Question

A hockey pitch has a semicircle of radius $$14.63 \mathrm{~m}$$ around each goal net. Find the area enclosed by the semicircle, correct to the nearest square metre.

Answer

**step1** Understanding the problem

The problem asks us to find the area of a semicircle. We are given the radius of the semicircle, which is $$14.63 \mathrm{~m}$$. We need to find the area and round our answer to the nearest square metre.

**step2** Identifying the formula for the area of a circle

A semicircle is exactly half of a full circle. To find the area of a semicircle, we first need to calculate the area of the full circle. The formula to find the area of a circle is given by $$\pi \times \text{radius} \times \text{radius}$$.

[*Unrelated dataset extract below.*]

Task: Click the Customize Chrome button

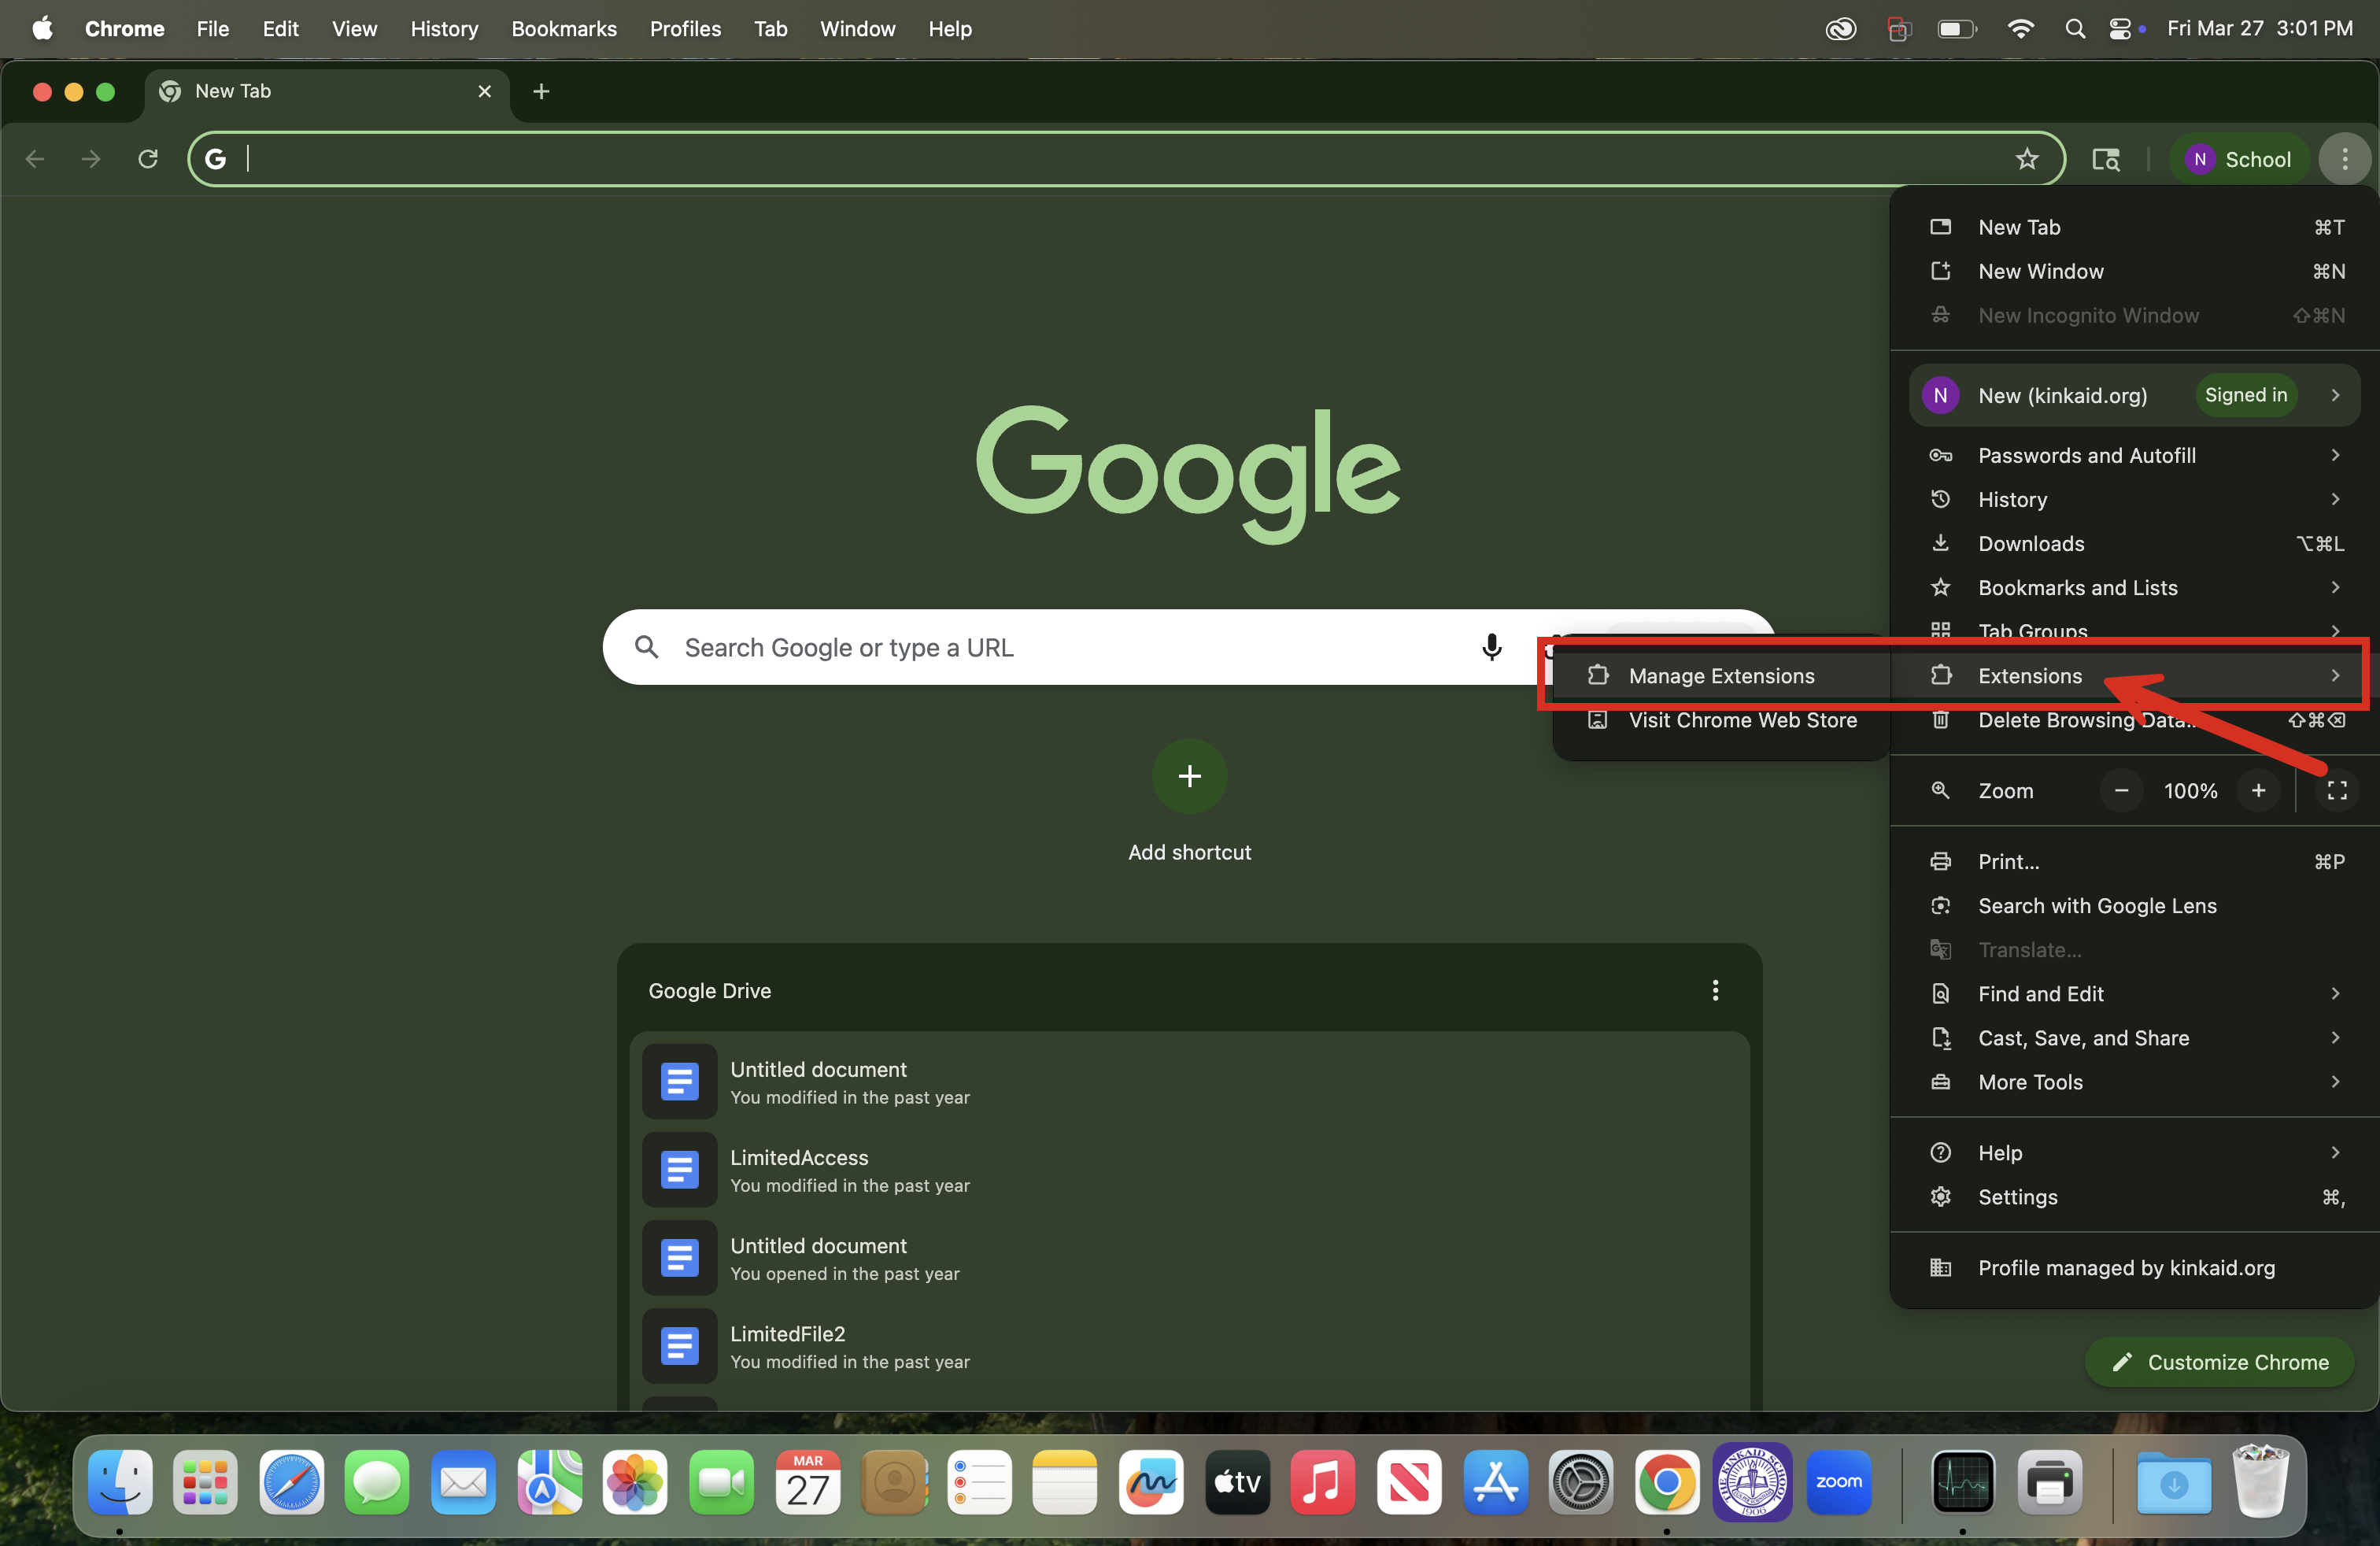Action: tap(2219, 1362)
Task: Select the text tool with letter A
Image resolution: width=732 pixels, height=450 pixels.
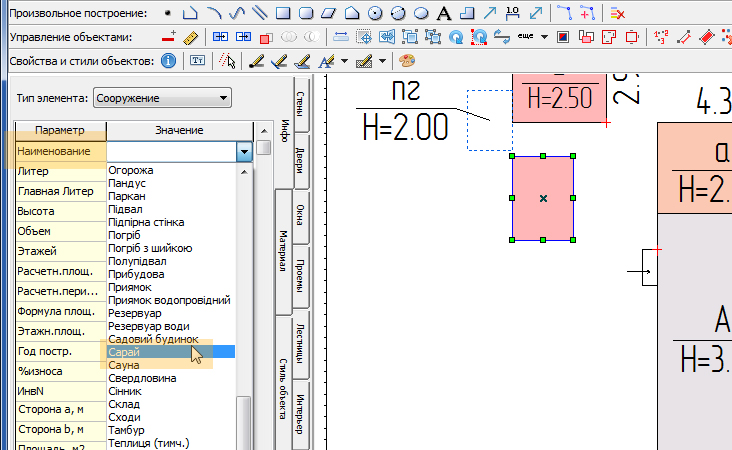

**step3** Calculating the square of the radius

The given radius is $$14.63 \mathrm{~m}$$. We need to multiply the radius by itself.
$$14.63 \times 14.63 = 214.04169$$

**step4** Calculating the area of the full circle

Now, we multiply the result from the previous step by the value of $$\pi$$. We use the approximate value of $$\pi \approx 3.14159$$ for our calculation.
Area of full circle = $$3.14159 \times 214.04169$$
Area of full circle $$\approx 672.4578 \mathrm{~m^2}$$

**step5** Calculating the area of the semicircle

Since a semicircle is half of a full circle, we divide the area of the full circle by 2.
Area of semicircle = $$\frac{672.4578}{2}$$
Area of semicircle $$\approx 336.2289 \mathrm{~m^2}$$

**step6** Rounding the area to the nearest square metre

We need to round the calculated area of the semicircle, which is $$336.2289 \mathrm{~m^2}$$, to the nearest whole square metre. We look at the first digit after the decimal point. This digit is 2. Since 2 is less than 5, we round down, which means we keep the whole number part as it is.
Therefore, the area of the semicircle, rounded to the nearest square metre, is $$336 \mathrm{~m^2}$$.